Extracted entries START
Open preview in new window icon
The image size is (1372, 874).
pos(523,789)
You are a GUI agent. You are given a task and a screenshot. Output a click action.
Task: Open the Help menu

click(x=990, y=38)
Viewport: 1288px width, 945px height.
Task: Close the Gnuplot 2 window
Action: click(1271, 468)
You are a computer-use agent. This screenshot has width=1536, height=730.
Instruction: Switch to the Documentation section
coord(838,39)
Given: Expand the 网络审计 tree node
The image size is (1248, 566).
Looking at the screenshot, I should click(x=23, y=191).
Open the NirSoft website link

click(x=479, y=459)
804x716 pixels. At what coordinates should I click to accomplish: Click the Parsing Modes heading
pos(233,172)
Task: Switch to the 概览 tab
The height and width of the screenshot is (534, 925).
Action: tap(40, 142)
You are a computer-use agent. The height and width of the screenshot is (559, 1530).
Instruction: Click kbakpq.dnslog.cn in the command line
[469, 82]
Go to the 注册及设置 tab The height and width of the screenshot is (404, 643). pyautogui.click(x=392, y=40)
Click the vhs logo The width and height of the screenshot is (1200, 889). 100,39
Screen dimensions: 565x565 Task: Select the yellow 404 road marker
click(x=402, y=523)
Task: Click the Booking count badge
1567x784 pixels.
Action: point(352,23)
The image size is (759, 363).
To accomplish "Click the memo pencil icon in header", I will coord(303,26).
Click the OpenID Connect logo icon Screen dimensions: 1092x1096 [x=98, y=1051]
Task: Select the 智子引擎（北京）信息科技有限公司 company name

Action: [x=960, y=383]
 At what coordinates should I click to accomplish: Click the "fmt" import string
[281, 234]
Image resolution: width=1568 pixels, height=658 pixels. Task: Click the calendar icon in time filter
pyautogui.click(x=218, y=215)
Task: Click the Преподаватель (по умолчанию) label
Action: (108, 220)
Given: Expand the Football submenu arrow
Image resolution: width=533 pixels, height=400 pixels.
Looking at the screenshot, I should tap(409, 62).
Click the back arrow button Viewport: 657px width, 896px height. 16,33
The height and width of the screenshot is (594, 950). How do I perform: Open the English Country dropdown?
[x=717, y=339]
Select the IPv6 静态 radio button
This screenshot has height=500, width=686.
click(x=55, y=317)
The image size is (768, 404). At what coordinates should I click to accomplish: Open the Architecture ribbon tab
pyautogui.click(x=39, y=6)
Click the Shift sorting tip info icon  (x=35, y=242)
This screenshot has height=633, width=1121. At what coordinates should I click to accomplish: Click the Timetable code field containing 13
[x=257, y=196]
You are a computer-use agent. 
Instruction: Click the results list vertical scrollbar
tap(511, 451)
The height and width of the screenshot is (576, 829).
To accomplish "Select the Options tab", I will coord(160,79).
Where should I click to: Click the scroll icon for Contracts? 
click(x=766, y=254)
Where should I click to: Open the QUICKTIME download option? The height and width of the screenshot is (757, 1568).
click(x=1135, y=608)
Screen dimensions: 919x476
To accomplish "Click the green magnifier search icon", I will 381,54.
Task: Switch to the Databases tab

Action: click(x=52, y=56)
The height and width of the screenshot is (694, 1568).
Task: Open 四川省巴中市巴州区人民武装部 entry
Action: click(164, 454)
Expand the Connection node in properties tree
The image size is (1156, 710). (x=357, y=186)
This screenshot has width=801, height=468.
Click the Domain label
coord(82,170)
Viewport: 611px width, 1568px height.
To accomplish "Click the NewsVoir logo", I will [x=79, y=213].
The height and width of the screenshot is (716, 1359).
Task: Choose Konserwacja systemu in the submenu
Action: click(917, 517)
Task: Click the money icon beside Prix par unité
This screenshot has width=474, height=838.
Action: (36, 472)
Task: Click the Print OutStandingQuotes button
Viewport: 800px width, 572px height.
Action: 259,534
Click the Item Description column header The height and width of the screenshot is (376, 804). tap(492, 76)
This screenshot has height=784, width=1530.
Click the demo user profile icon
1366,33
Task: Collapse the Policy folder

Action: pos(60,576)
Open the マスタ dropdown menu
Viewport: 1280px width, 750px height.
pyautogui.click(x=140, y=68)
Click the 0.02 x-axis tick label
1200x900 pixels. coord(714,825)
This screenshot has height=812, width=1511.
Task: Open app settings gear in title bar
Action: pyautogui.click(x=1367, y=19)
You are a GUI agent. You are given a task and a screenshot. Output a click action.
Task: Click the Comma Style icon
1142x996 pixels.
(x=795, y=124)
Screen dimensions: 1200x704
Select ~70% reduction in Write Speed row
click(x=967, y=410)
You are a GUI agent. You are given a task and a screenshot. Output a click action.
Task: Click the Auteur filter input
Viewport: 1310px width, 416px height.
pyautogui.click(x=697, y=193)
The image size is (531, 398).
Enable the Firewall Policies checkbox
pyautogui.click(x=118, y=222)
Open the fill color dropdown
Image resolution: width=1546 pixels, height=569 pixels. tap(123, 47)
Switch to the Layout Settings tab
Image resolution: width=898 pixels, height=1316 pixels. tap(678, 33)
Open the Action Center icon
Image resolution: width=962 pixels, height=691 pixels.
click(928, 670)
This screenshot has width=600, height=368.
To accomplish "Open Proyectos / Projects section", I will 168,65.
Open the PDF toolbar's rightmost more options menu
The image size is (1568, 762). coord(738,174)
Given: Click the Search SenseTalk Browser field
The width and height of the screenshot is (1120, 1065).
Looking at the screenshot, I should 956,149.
Extracted entries END
**Exercise details:**
Your reply should hold every line from the data that contains "computer", copied in full.

**Output below:**
You are a computer-use agent. This screenshot has width=1536, height=730.
You are a computer-use agent. The height and width of the screenshot is (559, 1530).
You are a computer-use agent. 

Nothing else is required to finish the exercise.